GIVEN TEXT >>

Yet, any sane or honest person could see that this occurrence has little to do with COVID-19 or people working from home. Crime is the issue:

San Francisco has witnessed significant increases in crime over 2023, with a 10% rise in homicides, a 14.7% rise in robberies and a 5.4% rise in motor vehicle thefts per data from the city’s police department. That increase, which has translated into large-scale larceny at storefronts in the city, often without police intervention, has led to many businesses closing their establishments in the city altogether.

On Thursday, telecommunications company AT&T announced that it would close its flagship store in the city’s Union Square shopping area, according to the San Francisco Standard. While the company’s CEO did not explicitly cite crime as the reason for closure, AT&T’s departure makes it the 25th major company – joining other major retailers such as Whole Foods, the Cinemark Theatre, GAP, Nordstrom and Banana Republic, among others – to leave the shopping hub since 2020, which is known for retail crimes, according to the Standard.

Crime has flourished in California due largely to the lax policies the state and local governments have enacted ostensibly to promote equity and fairness in the justice system. The passage of Prop 47 in 2014, which reduced theft of under $950 to a non-violent misdemeanor, has been blamed for the sharp rise in theft incidents, with a Target store reporting 10 incidents of theft per day. Law enforcement officials, including Riverside County Sheriff Chad Bianco, have also criticized permissive drug laws for contributing to rising crime rates, highlighting the involvement of drugs like methamphetamine, heroin, and alcohol combined with marijuana in a majority of crimes.

PROBLEM DETAILS >> Reproduce word for word the part of the San Francisco crime passage above that starts with "Crime has flourished" and goes on through "majority of crimes.".

ENTRIES SHOWN >>
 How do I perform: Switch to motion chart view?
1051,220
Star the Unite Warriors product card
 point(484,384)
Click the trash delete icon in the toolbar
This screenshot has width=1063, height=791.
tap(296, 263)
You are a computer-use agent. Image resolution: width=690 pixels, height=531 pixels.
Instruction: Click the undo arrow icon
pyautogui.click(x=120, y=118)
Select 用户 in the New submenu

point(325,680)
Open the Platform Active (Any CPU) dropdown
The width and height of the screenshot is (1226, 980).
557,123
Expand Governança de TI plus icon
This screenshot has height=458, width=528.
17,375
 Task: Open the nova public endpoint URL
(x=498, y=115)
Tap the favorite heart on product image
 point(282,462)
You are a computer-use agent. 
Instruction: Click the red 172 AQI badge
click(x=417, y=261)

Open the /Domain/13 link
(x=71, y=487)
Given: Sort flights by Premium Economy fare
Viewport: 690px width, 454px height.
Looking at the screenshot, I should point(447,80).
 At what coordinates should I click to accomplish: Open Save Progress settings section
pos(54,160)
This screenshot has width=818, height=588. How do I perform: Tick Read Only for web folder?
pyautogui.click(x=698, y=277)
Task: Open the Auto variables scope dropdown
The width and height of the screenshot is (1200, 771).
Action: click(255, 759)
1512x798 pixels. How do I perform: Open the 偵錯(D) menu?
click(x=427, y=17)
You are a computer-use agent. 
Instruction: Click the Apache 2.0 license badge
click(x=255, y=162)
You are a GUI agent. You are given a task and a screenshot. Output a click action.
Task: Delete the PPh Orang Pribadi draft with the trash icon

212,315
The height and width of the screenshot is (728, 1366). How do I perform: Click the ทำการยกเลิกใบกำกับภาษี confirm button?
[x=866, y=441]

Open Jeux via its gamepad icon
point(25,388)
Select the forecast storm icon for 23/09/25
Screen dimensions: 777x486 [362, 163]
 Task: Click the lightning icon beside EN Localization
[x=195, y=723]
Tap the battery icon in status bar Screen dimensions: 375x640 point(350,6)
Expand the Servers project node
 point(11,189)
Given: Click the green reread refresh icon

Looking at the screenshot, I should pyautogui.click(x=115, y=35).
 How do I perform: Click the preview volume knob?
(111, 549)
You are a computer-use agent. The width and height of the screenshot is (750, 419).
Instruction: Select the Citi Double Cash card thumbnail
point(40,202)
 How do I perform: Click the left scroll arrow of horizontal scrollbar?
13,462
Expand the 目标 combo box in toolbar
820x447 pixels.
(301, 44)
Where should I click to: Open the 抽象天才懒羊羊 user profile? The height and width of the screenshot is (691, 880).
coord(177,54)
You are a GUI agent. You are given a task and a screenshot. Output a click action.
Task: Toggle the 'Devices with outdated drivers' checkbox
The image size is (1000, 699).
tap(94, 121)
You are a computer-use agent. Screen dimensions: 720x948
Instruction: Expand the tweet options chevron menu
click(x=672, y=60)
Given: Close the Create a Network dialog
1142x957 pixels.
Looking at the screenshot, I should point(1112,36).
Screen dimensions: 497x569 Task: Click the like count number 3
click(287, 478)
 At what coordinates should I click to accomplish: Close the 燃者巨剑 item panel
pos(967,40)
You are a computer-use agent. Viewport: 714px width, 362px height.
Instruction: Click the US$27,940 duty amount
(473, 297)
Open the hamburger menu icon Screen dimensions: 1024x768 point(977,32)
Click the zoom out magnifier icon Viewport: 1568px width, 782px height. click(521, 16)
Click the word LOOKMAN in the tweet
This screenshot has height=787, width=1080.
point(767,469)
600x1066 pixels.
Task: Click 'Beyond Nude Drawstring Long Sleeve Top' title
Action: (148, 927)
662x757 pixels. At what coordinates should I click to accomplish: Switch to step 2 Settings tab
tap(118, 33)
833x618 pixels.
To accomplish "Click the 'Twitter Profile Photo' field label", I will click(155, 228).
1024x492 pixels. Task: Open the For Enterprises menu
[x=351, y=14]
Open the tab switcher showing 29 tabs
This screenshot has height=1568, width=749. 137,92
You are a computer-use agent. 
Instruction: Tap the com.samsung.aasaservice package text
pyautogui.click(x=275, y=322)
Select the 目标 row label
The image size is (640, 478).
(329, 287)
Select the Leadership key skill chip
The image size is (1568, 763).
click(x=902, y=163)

WRITTEN REPLY >>
Crime has flourished in California due largely to the lax policies the state and local governments have enacted ostensibly to promote equity and fairness in the justice system. The passage of Prop 47 in 2014, which reduced theft of under $950 to a non-violent misdemeanor, has been blamed for the sharp rise in theft incidents, with a Target store reporting 10 incidents of theft per day. Law enforcement officials, including Riverside County Sheriff Chad Bianco, have also criticized permissive drug laws for contributing to rising crime rates, highlighting the involvement of drugs like methamphetamine, heroin, and alcohol combined with marijuana in a majority of crimes.